*Requirement:*
Write out only the final part of the records below. It begins with the line that contains "Task: Click the zoom" and ends with the last line.

*Provided data:*
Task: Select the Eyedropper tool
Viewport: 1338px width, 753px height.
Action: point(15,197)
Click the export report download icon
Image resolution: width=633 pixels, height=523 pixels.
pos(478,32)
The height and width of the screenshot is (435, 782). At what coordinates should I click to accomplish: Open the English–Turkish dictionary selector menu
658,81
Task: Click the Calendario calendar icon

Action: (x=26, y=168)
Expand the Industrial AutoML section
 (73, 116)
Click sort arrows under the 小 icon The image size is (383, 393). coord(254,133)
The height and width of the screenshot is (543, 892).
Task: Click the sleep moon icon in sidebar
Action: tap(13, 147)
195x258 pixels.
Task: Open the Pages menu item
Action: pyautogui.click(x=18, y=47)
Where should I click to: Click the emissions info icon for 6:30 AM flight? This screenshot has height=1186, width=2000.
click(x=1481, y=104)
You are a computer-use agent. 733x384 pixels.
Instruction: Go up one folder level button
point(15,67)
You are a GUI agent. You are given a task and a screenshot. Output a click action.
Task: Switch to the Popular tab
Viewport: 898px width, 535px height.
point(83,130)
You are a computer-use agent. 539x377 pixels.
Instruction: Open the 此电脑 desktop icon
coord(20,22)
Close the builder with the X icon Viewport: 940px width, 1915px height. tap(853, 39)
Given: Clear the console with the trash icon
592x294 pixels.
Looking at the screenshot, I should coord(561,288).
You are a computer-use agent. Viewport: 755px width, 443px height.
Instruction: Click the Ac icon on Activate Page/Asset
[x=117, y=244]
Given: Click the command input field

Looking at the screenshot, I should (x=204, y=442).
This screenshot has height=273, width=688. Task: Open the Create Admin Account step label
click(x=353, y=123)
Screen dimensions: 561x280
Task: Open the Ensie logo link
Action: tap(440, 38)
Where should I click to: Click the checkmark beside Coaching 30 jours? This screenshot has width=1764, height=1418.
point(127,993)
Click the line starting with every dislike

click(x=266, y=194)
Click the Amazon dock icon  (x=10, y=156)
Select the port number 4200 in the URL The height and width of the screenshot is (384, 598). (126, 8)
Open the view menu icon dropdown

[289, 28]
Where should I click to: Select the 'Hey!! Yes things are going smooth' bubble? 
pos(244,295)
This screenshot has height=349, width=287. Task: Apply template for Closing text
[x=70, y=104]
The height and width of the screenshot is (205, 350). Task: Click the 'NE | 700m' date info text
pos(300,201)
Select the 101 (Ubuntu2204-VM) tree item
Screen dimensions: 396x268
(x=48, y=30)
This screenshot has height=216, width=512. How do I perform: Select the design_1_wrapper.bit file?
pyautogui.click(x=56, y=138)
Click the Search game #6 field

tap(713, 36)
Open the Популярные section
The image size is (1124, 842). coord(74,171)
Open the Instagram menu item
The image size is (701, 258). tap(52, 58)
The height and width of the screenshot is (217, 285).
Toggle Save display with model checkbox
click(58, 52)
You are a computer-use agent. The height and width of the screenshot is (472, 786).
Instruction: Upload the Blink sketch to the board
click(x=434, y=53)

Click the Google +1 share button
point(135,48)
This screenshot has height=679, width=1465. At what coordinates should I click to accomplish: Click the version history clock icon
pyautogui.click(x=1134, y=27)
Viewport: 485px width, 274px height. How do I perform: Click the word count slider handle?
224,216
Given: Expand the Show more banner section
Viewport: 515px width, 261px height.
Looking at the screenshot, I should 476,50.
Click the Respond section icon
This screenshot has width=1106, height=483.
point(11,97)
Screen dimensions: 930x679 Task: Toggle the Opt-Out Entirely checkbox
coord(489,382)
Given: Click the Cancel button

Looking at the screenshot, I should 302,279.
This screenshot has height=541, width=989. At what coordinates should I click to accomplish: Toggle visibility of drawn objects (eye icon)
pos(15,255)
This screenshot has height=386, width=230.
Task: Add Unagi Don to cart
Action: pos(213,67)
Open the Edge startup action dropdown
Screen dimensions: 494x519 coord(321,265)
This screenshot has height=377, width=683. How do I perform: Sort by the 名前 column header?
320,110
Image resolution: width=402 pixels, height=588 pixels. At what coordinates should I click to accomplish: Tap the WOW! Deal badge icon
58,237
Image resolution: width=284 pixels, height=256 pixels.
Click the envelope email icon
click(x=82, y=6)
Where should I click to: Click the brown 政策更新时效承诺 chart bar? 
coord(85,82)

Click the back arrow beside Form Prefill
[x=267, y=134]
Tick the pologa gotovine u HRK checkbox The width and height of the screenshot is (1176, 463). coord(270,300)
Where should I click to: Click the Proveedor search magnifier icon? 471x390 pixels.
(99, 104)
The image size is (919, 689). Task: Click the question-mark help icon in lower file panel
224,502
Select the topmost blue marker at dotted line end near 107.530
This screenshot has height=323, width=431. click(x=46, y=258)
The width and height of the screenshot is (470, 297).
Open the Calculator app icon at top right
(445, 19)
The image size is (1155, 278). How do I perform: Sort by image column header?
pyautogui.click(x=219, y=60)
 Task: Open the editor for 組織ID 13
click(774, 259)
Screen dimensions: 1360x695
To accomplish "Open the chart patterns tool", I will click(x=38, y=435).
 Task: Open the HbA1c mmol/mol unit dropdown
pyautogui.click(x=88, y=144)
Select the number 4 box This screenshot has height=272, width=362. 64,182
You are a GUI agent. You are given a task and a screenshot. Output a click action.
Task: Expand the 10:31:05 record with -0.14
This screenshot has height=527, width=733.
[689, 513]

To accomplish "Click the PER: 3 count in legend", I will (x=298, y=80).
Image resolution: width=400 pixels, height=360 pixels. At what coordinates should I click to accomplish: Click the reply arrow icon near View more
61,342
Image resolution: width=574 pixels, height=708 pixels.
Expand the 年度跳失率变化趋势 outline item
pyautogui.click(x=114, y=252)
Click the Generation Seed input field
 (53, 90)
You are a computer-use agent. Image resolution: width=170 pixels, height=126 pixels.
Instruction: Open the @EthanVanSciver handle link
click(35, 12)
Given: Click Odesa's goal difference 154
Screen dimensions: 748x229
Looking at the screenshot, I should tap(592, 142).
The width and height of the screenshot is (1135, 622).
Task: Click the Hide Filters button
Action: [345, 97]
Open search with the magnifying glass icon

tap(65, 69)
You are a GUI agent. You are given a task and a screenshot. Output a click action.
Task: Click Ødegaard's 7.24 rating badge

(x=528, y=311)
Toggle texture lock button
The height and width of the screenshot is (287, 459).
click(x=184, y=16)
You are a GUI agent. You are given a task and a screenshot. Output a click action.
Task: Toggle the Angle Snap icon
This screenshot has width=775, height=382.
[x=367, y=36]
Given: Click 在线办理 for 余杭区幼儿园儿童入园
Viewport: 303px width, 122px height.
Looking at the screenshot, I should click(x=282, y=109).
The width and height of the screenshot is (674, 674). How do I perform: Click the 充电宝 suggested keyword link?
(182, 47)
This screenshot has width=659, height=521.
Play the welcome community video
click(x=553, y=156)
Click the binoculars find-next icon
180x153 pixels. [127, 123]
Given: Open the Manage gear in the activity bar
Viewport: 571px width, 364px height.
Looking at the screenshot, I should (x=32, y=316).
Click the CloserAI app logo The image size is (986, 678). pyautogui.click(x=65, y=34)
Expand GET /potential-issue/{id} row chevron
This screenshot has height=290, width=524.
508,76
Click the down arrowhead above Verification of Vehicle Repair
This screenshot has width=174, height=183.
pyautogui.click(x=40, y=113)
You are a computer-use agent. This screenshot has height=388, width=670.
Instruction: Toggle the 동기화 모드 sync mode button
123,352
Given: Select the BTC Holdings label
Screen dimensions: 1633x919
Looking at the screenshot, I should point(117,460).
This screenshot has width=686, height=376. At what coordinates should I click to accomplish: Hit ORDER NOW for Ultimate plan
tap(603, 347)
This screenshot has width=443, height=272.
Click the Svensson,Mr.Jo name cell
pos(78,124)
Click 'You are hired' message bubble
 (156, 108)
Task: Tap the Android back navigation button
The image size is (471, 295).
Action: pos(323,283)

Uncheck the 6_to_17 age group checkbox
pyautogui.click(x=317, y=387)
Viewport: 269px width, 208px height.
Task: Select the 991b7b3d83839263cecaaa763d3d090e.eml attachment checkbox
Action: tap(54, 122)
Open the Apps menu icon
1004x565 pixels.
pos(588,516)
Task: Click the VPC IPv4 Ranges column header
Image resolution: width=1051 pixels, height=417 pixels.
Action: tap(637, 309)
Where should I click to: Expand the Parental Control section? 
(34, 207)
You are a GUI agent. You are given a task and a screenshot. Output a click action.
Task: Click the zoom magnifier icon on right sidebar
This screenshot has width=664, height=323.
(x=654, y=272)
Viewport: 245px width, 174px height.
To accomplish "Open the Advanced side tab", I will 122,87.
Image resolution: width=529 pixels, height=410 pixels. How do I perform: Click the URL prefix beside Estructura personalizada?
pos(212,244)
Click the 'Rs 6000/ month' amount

*Task result:*
Task: Click the zoom magnifier icon on right sidebar
This screenshot has width=664, height=323.
(x=654, y=272)
Viewport: 245px width, 174px height.
To accomplish "Open the Advanced side tab", I will 122,87.
Image resolution: width=529 pixels, height=410 pixels. How do I perform: Click the URL prefix beside Estructura personalizada?
pos(212,244)
Click the 'Rs 6000/ month' amount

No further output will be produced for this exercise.